Apply for Bio-Therapeutics Impact Grant Program (US and Canada)

Deadline: 09-Jun-2026

The ALSF Bio-Therapeutics Impact Grant Program supports investigator-initiated clinical trials focused on biologic therapies for childhood cancers. The programme funds innovative pediatric oncology trials involving immunotherapy, cell-based therapies, gene therapy, and small molecule biologics designed to improve treatment outcomes for children with cancer.

The grant provides up to USD 1.8 million over three years to nonprofit institutions in the United States and Canada. Funding supports clinical trial implementation, correlative studies, manufacturing, trial-related procedures, and biologic therapy development aimed at advancing promising pediatric cancer treatments into clinical application.

What is the ALSF Bio-Therapeutics Impact Grant Program?

The ALSF Bio-Therapeutics Impact Grant Program is a pediatric oncology funding initiative designed to accelerate innovative biologic therapies for childhood cancers through investigator-initiated clinical trials.

The programme supports translational and clinical research focused on developing advanced biologic treatment strategies for pediatric cancer patients. It aims to move promising therapies from pre-clinical stages into clinically meaningful pediatric trials while improving frontline treatment approaches and patient outcomes.

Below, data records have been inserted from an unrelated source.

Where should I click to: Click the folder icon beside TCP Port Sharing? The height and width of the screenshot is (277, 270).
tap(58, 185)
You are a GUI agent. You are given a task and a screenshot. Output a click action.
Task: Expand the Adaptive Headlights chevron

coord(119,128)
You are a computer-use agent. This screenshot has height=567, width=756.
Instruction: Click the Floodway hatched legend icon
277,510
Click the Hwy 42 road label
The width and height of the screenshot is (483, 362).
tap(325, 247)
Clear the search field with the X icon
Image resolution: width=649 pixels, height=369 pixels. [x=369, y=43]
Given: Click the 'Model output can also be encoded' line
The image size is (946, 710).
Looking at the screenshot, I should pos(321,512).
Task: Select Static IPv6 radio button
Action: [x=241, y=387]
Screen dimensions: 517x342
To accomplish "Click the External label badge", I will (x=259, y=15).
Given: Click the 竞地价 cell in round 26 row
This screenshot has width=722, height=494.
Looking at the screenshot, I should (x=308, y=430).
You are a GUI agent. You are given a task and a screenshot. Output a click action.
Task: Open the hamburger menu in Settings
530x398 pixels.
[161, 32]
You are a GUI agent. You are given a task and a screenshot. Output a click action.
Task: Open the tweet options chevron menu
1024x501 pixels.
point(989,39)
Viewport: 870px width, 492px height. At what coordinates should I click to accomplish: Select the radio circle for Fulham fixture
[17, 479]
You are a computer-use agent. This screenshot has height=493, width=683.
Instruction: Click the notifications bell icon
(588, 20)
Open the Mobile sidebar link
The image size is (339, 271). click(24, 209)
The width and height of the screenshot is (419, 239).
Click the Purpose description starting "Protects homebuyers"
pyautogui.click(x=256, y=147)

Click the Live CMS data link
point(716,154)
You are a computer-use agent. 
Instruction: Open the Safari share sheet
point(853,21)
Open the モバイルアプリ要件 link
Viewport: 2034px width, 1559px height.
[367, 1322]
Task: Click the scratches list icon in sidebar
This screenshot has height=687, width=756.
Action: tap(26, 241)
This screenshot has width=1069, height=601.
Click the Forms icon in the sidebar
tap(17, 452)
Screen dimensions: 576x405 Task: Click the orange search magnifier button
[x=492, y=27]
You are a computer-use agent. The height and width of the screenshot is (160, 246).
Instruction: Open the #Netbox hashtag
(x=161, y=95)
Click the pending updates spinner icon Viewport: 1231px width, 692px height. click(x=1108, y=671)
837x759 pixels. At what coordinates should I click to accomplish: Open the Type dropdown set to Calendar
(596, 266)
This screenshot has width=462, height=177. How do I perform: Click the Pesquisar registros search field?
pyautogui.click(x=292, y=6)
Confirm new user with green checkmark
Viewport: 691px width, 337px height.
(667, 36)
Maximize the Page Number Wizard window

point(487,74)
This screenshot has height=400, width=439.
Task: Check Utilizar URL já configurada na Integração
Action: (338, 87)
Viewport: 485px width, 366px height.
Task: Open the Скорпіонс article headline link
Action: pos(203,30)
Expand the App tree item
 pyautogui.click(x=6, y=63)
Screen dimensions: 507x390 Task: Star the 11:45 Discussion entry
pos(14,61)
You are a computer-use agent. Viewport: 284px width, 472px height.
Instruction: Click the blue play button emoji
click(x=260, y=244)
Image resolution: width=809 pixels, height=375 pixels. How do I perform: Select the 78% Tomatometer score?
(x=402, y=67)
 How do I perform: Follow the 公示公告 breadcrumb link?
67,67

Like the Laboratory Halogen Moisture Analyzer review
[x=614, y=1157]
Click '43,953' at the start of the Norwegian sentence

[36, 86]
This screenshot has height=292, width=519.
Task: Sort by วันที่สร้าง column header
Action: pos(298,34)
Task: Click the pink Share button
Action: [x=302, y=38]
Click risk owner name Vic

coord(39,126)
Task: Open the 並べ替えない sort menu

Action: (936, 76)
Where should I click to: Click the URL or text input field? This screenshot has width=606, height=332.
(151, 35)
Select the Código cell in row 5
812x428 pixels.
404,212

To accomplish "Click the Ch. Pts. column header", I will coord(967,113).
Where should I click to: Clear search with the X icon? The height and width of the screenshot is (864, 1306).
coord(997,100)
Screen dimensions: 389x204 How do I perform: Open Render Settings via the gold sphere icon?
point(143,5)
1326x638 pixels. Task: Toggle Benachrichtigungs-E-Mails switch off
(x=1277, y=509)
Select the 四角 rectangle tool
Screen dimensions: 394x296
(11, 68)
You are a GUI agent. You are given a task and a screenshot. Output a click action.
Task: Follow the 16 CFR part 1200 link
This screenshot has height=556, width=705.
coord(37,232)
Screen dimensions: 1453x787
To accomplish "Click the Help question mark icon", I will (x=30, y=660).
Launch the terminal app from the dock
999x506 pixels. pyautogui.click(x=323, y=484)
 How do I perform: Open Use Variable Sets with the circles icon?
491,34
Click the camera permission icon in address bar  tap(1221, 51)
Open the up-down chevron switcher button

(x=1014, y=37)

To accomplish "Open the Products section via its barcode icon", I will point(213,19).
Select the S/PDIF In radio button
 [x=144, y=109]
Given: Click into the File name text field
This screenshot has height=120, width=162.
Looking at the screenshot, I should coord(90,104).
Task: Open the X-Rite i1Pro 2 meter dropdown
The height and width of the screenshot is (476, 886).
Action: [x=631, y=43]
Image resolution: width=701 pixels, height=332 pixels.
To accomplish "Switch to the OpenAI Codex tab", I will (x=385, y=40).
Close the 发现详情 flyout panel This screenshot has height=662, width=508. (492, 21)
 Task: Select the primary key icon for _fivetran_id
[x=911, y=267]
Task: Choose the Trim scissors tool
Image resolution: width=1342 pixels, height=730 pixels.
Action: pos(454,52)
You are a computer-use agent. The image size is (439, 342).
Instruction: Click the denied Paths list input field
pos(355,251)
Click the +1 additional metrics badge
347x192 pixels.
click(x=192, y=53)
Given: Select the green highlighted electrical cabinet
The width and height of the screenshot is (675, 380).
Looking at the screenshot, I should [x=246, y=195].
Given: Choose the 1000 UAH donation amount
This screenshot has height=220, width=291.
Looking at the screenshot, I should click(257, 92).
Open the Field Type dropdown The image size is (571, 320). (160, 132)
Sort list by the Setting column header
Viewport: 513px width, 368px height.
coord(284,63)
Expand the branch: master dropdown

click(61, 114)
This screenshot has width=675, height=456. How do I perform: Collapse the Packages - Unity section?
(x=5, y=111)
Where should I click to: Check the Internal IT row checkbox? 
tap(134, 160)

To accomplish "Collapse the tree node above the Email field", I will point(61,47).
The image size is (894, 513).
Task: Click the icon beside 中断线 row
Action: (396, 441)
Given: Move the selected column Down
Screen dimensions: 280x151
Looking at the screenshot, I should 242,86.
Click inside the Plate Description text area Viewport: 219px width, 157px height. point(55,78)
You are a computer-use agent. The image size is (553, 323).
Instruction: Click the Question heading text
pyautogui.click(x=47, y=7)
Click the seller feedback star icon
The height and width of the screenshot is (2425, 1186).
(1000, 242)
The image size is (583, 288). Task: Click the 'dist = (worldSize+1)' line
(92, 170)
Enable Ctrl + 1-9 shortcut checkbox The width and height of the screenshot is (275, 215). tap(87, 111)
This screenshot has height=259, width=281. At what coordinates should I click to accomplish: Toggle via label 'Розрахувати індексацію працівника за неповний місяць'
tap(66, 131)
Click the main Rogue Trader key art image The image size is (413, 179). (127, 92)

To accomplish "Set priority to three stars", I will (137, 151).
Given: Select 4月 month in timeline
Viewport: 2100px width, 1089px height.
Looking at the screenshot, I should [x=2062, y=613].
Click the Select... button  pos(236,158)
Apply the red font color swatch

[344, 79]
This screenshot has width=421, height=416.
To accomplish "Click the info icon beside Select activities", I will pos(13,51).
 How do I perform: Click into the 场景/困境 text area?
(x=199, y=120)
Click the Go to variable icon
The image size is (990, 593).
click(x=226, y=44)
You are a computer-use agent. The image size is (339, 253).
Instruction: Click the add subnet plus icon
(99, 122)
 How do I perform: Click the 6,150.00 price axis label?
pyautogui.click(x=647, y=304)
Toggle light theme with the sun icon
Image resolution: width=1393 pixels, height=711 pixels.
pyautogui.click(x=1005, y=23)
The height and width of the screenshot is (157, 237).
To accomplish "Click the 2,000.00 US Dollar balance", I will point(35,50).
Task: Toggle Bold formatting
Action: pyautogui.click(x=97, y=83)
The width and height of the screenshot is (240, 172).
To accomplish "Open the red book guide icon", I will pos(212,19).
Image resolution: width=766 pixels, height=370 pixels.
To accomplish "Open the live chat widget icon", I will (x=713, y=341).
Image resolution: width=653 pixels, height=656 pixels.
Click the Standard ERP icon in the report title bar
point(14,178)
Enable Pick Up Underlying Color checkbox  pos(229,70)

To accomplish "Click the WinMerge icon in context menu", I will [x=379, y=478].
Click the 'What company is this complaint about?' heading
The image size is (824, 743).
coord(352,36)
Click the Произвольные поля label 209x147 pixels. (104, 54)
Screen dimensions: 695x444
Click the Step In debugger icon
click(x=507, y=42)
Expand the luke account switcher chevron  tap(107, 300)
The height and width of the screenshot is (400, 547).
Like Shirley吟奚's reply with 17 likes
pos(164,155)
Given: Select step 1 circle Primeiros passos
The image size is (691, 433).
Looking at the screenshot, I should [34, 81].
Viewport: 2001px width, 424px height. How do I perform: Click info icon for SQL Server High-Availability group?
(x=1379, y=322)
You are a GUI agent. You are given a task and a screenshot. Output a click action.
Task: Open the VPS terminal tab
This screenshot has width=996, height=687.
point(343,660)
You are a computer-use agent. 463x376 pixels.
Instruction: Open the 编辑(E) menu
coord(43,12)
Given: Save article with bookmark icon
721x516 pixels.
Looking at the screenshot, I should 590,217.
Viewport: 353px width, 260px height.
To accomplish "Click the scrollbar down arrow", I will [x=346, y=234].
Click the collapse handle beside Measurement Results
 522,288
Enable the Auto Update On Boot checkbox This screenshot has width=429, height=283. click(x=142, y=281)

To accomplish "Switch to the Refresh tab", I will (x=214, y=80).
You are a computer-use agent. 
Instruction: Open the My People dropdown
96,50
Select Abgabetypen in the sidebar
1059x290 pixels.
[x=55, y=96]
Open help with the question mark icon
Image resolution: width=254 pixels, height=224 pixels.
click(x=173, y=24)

The initiative places strong emphasis on scientifically rigorous trial design, biologic innovation, and integrated translational research approaches.

Programme Objectives

The programme aims to:

• Accelerate innovative biologic therapies for pediatric cancers.
• Support investigator-initiated clinical trials.
• Advance immunotherapy and gene-based cancer treatments.
• Improve clinically meaningful outcomes for childhood cancer patients.
• Strengthen translational pediatric oncology research.
• Promote integration of correlative and biomarker studies.
• Advance frontline pediatric cancer therapy strategies.

Key Focus Areas

The ALSF Bio-Therapeutics Impact Grant Program supports several pediatric oncology research priorities.

Main focus areas include:

• Pediatric oncology biologic therapies.
• Immunotherapy approaches.
• Cell-based therapies.
• Gene therapy.
• Small molecule biologics.
• Investigator-initiated clinical trials.
• Trial-embedded correlative studies.
• Translational pediatric cancer research.
• Frontline cancer therapy improvement.
• Clinical development of innovative biologics.

The programme prioritizes therapies with strong scientific rationale and clinical potential for pediatric patients.

Types of Therapies Supported

The programme supports biologic treatment approaches including:

• Cell-based immunotherapies.
• Gene therapies.
• Small molecule biologics.
• Novel immunotherapeutic strategies.
• Translational biologic therapies for pediatric oncology.

Projects should focus on therapies with the potential to improve treatment outcomes for children with cancer.

Clinical Trial Requirements

The programme specifically supports:

• Investigator-initiated clinical trials.

Funded studies should demonstrate:

• Strong clinical trial design.
• Feasible implementation strategies.
• Clear therapeutic rationale.
• Potential for clinically meaningful outcomes.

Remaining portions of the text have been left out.